══ Information ══

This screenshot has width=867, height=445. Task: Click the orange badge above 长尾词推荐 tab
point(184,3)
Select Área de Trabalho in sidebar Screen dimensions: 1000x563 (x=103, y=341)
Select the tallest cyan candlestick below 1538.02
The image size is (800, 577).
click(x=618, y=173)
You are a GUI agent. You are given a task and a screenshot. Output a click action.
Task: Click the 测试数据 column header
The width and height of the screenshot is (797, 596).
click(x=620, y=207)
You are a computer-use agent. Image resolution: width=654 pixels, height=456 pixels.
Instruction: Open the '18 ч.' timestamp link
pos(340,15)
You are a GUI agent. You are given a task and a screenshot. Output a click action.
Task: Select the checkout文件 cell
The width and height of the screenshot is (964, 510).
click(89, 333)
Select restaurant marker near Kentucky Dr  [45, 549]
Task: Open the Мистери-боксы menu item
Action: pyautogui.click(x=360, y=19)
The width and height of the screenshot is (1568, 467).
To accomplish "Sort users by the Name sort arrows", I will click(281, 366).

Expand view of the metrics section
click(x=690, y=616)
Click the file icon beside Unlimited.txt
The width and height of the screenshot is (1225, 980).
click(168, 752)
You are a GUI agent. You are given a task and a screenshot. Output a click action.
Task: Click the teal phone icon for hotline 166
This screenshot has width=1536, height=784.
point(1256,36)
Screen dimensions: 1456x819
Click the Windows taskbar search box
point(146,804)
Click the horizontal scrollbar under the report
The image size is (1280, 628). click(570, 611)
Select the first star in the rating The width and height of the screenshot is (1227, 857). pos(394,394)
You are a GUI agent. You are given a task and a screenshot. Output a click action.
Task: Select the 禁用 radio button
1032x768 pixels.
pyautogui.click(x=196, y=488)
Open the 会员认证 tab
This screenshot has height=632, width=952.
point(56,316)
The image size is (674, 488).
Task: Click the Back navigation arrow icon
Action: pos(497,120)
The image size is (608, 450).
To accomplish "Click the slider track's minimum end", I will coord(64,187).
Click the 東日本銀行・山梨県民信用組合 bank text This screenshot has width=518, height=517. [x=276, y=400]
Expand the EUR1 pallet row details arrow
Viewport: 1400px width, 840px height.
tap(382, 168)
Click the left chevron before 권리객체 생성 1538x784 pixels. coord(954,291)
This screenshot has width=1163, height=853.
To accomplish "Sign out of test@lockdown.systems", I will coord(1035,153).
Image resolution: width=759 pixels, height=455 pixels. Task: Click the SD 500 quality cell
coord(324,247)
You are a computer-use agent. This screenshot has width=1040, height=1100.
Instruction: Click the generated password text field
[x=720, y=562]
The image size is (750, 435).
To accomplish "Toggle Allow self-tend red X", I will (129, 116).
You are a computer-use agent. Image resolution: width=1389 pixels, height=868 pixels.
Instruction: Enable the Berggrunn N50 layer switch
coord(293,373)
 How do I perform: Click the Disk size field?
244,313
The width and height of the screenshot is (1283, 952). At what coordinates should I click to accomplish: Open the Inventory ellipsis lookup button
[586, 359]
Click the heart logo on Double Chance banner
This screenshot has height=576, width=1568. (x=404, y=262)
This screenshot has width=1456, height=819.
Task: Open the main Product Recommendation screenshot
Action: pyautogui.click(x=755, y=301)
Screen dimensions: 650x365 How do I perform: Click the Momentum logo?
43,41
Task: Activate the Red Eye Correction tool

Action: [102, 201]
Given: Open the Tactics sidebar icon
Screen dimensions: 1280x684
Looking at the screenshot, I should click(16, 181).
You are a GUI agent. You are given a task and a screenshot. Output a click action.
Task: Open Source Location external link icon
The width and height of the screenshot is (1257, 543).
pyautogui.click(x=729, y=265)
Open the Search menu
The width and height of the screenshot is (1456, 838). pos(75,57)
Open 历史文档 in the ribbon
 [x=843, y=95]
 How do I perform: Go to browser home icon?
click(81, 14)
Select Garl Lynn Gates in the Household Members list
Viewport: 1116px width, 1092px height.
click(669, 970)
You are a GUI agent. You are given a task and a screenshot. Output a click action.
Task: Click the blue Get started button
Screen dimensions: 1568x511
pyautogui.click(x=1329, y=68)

═══

* [Your assignment]: Would you write out the listing above exactly, in full?

* [Solution for this exercise]:
This screenshot has width=867, height=445. Task: Click the orange badge above 长尾词推荐 tab
point(184,3)
Select Área de Trabalho in sidebar Screen dimensions: 1000x563 (x=103, y=341)
Select the tallest cyan candlestick below 1538.02
The image size is (800, 577).
click(x=618, y=173)
You are a GUI agent. You are given a task and a screenshot. Output a click action.
Task: Click the 测试数据 column header
The width and height of the screenshot is (797, 596).
click(x=620, y=207)
You are a computer-use agent. Image resolution: width=654 pixels, height=456 pixels.
Instruction: Open the '18 ч.' timestamp link
pos(340,15)
You are a GUI agent. You are given a task and a screenshot. Output a click action.
Task: Select the checkout文件 cell
The width and height of the screenshot is (964, 510).
click(89, 333)
Select restaurant marker near Kentucky Dr  [45, 549]
Task: Open the Мистери-боксы menu item
Action: pyautogui.click(x=360, y=19)
The width and height of the screenshot is (1568, 467).
To accomplish "Sort users by the Name sort arrows", I will click(281, 366).

Expand view of the metrics section
click(x=690, y=616)
Click the file icon beside Unlimited.txt
The width and height of the screenshot is (1225, 980).
click(168, 752)
You are a GUI agent. You are given a task and a screenshot. Output a click action.
Task: Click the teal phone icon for hotline 166
This screenshot has width=1536, height=784.
point(1256,36)
Screen dimensions: 1456x819
Click the Windows taskbar search box
point(146,804)
Click the horizontal scrollbar under the report
The image size is (1280, 628). click(570, 611)
Select the first star in the rating The width and height of the screenshot is (1227, 857). pos(394,394)
You are a GUI agent. You are given a task and a screenshot. Output a click action.
Task: Select the 禁用 radio button
1032x768 pixels.
pyautogui.click(x=196, y=488)
Open the 会员认证 tab
This screenshot has height=632, width=952.
point(56,316)
The image size is (674, 488).
Task: Click the Back navigation arrow icon
Action: pos(497,120)
The image size is (608, 450).
To accomplish "Click the slider track's minimum end", I will coord(64,187).
Click the 東日本銀行・山梨県民信用組合 bank text This screenshot has width=518, height=517. [x=276, y=400]
Expand the EUR1 pallet row details arrow
Viewport: 1400px width, 840px height.
tap(382, 168)
Click the left chevron before 권리객체 생성 1538x784 pixels. coord(954,291)
This screenshot has width=1163, height=853.
To accomplish "Sign out of test@lockdown.systems", I will coord(1035,153).
Image resolution: width=759 pixels, height=455 pixels. Task: Click the SD 500 quality cell
coord(324,247)
You are a computer-use agent. This screenshot has width=1040, height=1100.
Instruction: Click the generated password text field
[x=720, y=562]
The image size is (750, 435).
To accomplish "Toggle Allow self-tend red X", I will (129, 116).
You are a computer-use agent. Image resolution: width=1389 pixels, height=868 pixels.
Instruction: Enable the Berggrunn N50 layer switch
coord(293,373)
 How do I perform: Click the Disk size field?
244,313
The width and height of the screenshot is (1283, 952). At what coordinates should I click to accomplish: Open the Inventory ellipsis lookup button
[586, 359]
Click the heart logo on Double Chance banner
This screenshot has height=576, width=1568. (x=404, y=262)
This screenshot has width=1456, height=819.
Task: Open the main Product Recommendation screenshot
Action: pyautogui.click(x=755, y=301)
Screen dimensions: 650x365 How do I perform: Click the Momentum logo?
43,41
Task: Activate the Red Eye Correction tool

Action: [102, 201]
Given: Open the Tactics sidebar icon
Screen dimensions: 1280x684
Looking at the screenshot, I should click(16, 181).
You are a GUI agent. You are given a task and a screenshot. Output a click action.
Task: Open Source Location external link icon
The width and height of the screenshot is (1257, 543).
pyautogui.click(x=729, y=265)
Open the Search menu
The width and height of the screenshot is (1456, 838). pos(75,57)
Open 历史文档 in the ribbon
 [x=843, y=95]
 How do I perform: Go to browser home icon?
click(81, 14)
Select Garl Lynn Gates in the Household Members list
Viewport: 1116px width, 1092px height.
click(669, 970)
You are a GUI agent. You are given a task and a screenshot. Output a click action.
Task: Click the blue Get started button
Screen dimensions: 1568x511
pyautogui.click(x=1329, y=68)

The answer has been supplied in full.